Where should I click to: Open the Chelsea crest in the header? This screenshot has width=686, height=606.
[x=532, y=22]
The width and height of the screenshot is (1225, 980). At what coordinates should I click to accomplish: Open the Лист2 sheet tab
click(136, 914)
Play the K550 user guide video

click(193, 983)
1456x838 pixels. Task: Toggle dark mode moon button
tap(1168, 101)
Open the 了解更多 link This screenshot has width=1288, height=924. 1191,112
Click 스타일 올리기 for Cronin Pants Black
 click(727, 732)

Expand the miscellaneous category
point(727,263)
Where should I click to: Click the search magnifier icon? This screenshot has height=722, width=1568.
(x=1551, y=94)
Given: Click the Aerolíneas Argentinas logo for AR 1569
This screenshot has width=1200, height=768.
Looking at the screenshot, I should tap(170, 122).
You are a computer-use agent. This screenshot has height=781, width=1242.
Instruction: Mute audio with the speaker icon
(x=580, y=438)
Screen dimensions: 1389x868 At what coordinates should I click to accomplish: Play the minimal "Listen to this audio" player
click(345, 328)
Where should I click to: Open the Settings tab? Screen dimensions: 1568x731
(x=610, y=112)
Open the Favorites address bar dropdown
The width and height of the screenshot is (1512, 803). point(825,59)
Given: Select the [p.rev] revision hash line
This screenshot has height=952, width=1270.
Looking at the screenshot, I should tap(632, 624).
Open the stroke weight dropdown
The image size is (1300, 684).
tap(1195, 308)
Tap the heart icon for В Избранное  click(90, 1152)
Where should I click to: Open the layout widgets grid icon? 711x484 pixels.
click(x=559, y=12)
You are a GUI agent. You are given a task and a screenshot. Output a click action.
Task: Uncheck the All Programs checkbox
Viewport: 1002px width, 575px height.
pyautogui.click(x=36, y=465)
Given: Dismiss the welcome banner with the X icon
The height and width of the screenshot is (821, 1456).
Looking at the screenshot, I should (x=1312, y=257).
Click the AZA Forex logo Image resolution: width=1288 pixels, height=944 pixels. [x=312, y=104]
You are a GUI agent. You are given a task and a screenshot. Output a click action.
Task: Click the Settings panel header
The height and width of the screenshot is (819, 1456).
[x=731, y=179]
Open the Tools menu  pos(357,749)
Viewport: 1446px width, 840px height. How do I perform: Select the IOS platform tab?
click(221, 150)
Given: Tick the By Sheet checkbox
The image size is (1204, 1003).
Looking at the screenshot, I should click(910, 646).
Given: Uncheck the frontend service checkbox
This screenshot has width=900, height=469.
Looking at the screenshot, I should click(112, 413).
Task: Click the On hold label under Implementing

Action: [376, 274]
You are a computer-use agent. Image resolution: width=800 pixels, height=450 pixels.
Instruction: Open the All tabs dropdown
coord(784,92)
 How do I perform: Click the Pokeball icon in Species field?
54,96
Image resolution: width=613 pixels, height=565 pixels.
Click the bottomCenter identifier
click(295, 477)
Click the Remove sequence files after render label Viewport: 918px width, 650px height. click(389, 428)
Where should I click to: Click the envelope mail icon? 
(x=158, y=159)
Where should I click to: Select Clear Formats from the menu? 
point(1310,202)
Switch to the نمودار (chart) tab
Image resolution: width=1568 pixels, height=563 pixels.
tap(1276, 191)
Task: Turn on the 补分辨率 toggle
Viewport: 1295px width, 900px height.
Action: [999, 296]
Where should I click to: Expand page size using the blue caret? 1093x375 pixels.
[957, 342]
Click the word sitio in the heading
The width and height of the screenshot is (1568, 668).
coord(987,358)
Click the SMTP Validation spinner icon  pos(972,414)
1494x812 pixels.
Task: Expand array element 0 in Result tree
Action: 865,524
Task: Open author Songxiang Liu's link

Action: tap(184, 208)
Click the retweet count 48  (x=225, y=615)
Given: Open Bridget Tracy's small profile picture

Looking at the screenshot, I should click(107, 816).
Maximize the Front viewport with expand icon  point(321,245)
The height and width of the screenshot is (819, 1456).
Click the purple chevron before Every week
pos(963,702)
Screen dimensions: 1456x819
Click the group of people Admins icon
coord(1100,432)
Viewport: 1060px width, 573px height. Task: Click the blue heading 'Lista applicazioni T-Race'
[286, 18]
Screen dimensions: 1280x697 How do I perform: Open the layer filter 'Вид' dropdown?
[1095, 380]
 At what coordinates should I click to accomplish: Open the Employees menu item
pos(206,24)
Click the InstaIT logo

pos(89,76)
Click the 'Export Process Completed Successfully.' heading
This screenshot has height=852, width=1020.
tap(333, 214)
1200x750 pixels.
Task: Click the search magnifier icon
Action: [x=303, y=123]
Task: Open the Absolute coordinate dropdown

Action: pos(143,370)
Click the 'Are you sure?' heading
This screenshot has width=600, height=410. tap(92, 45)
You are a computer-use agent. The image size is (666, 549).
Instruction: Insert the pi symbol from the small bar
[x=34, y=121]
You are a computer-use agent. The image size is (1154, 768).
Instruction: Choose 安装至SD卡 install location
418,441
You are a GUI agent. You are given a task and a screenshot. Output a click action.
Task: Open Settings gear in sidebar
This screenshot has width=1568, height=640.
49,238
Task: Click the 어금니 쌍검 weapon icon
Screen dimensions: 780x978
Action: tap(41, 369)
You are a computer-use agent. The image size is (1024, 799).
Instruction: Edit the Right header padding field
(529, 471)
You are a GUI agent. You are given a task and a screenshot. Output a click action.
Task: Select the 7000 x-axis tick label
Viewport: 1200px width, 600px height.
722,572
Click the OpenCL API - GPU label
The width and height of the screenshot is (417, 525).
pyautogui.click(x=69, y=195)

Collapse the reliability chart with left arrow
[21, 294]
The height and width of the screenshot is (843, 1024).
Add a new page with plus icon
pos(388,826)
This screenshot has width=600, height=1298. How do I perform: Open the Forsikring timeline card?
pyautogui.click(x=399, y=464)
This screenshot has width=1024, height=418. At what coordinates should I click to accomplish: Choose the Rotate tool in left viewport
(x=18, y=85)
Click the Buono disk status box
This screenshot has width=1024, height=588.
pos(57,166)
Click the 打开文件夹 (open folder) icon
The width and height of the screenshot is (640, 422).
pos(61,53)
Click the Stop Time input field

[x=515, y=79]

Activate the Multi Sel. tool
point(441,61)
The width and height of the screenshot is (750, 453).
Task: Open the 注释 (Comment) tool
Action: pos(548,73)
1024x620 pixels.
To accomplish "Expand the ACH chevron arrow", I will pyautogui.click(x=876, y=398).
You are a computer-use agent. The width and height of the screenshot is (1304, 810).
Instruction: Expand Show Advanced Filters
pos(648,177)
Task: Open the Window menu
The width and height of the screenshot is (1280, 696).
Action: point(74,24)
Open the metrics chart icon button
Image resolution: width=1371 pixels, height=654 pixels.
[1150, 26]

WORK TO BE COMPLETED: Reproduce every line of the material above, unchanged.

COMPLETE RESPONSE:
Where should I click to: Open the Chelsea crest in the header? This screenshot has width=686, height=606.
[x=532, y=22]
The width and height of the screenshot is (1225, 980). At what coordinates should I click to accomplish: Open the Лист2 sheet tab
click(136, 914)
Play the K550 user guide video

click(193, 983)
1456x838 pixels. Task: Toggle dark mode moon button
tap(1168, 101)
Open the 了解更多 link This screenshot has width=1288, height=924. 1191,112
Click 스타일 올리기 for Cronin Pants Black
 click(727, 732)

Expand the miscellaneous category
point(727,263)
Where should I click to: Click the search magnifier icon? This screenshot has height=722, width=1568.
(x=1551, y=94)
Given: Click the Aerolíneas Argentinas logo for AR 1569
This screenshot has width=1200, height=768.
Looking at the screenshot, I should tap(170, 122).
You are a computer-use agent. This screenshot has height=781, width=1242.
Instruction: Mute audio with the speaker icon
(x=580, y=438)
Screen dimensions: 1389x868 At what coordinates should I click to accomplish: Play the minimal "Listen to this audio" player
click(345, 328)
Where should I click to: Open the Settings tab? Screen dimensions: 1568x731
(x=610, y=112)
Open the Favorites address bar dropdown
The width and height of the screenshot is (1512, 803). point(825,59)
Given: Select the [p.rev] revision hash line
This screenshot has height=952, width=1270.
Looking at the screenshot, I should tap(632, 624).
Open the stroke weight dropdown
The image size is (1300, 684).
tap(1195, 308)
Tap the heart icon for В Избранное  click(90, 1152)
Where should I click to: Open the layout widgets grid icon? 711x484 pixels.
click(x=559, y=12)
You are a GUI agent. You are given a task and a screenshot. Output a click action.
Task: Uncheck the All Programs checkbox
Viewport: 1002px width, 575px height.
pyautogui.click(x=36, y=465)
Given: Dismiss the welcome banner with the X icon
The height and width of the screenshot is (821, 1456).
Looking at the screenshot, I should (x=1312, y=257).
Click the AZA Forex logo Image resolution: width=1288 pixels, height=944 pixels. [x=312, y=104]
You are a GUI agent. You are given a task and a screenshot. Output a click action.
Task: Click the Settings panel header
The height and width of the screenshot is (819, 1456).
[x=731, y=179]
Open the Tools menu  pos(357,749)
Viewport: 1446px width, 840px height. How do I perform: Select the IOS platform tab?
click(221, 150)
Given: Tick the By Sheet checkbox
The image size is (1204, 1003).
Looking at the screenshot, I should click(910, 646).
Given: Uncheck the frontend service checkbox
This screenshot has width=900, height=469.
Looking at the screenshot, I should click(112, 413).
Task: Click the On hold label under Implementing

Action: [376, 274]
You are a computer-use agent. Image resolution: width=800 pixels, height=450 pixels.
Instruction: Open the All tabs dropdown
coord(784,92)
 How do I perform: Click the Pokeball icon in Species field?
54,96
Image resolution: width=613 pixels, height=565 pixels.
Click the bottomCenter identifier
click(295, 477)
Click the Remove sequence files after render label Viewport: 918px width, 650px height. click(389, 428)
Where should I click to: Click the envelope mail icon? 
(x=158, y=159)
Where should I click to: Select Clear Formats from the menu? 
point(1310,202)
Switch to the نمودار (chart) tab
Image resolution: width=1568 pixels, height=563 pixels.
tap(1276, 191)
Task: Turn on the 补分辨率 toggle
Viewport: 1295px width, 900px height.
Action: [999, 296]
Where should I click to: Expand page size using the blue caret? 1093x375 pixels.
[957, 342]
Click the word sitio in the heading
The width and height of the screenshot is (1568, 668).
coord(987,358)
Click the SMTP Validation spinner icon  pos(972,414)
1494x812 pixels.
Task: Expand array element 0 in Result tree
Action: 865,524
Task: Open author Songxiang Liu's link

Action: tap(184, 208)
Click the retweet count 48  (x=225, y=615)
Given: Open Bridget Tracy's small profile picture

Looking at the screenshot, I should click(107, 816).
Maximize the Front viewport with expand icon  point(321,245)
The height and width of the screenshot is (819, 1456).
Click the purple chevron before Every week
pos(963,702)
Screen dimensions: 1456x819
Click the group of people Admins icon
coord(1100,432)
Viewport: 1060px width, 573px height. Task: Click the blue heading 'Lista applicazioni T-Race'
[286, 18]
Screen dimensions: 1280x697 How do I perform: Open the layer filter 'Вид' dropdown?
[1095, 380]
 At what coordinates should I click to accomplish: Open the Employees menu item
pos(206,24)
Click the InstaIT logo

pos(89,76)
Click the 'Export Process Completed Successfully.' heading
This screenshot has height=852, width=1020.
tap(333, 214)
1200x750 pixels.
Task: Click the search magnifier icon
Action: [x=303, y=123]
Task: Open the Absolute coordinate dropdown

Action: pos(143,370)
Click the 'Are you sure?' heading
This screenshot has width=600, height=410. tap(92, 45)
You are a computer-use agent. The image size is (666, 549).
Instruction: Insert the pi symbol from the small bar
[x=34, y=121]
You are a computer-use agent. The image size is (1154, 768).
Instruction: Choose 安装至SD卡 install location
418,441
You are a GUI agent. You are given a task and a screenshot. Output a click action.
Task: Open Settings gear in sidebar
This screenshot has width=1568, height=640.
49,238
Task: Click the 어금니 쌍검 weapon icon
Screen dimensions: 780x978
Action: tap(41, 369)
You are a computer-use agent. The image size is (1024, 799).
Instruction: Edit the Right header padding field
(529, 471)
You are a GUI agent. You are given a task and a screenshot. Output a click action.
Task: Select the 7000 x-axis tick label
Viewport: 1200px width, 600px height.
722,572
Click the OpenCL API - GPU label
The width and height of the screenshot is (417, 525).
pyautogui.click(x=69, y=195)

Collapse the reliability chart with left arrow
[21, 294]
The height and width of the screenshot is (843, 1024).
Add a new page with plus icon
pos(388,826)
This screenshot has width=600, height=1298. How do I perform: Open the Forsikring timeline card?
pyautogui.click(x=399, y=464)
This screenshot has width=1024, height=418. At what coordinates should I click to accomplish: Choose the Rotate tool in left viewport
(x=18, y=85)
Click the Buono disk status box
This screenshot has width=1024, height=588.
pos(57,166)
Click the 打开文件夹 (open folder) icon
The width and height of the screenshot is (640, 422).
pos(61,53)
Click the Stop Time input field

[x=515, y=79]

Activate the Multi Sel. tool
point(441,61)
The width and height of the screenshot is (750, 453).
Task: Open the 注释 (Comment) tool
Action: pos(548,73)
1024x620 pixels.
To accomplish "Expand the ACH chevron arrow", I will pyautogui.click(x=876, y=398).
You are a computer-use agent. The width and height of the screenshot is (1304, 810).
Instruction: Expand Show Advanced Filters
pos(648,177)
Task: Open the Window menu
The width and height of the screenshot is (1280, 696).
Action: point(74,24)
Open the metrics chart icon button
Image resolution: width=1371 pixels, height=654 pixels.
[1150, 26]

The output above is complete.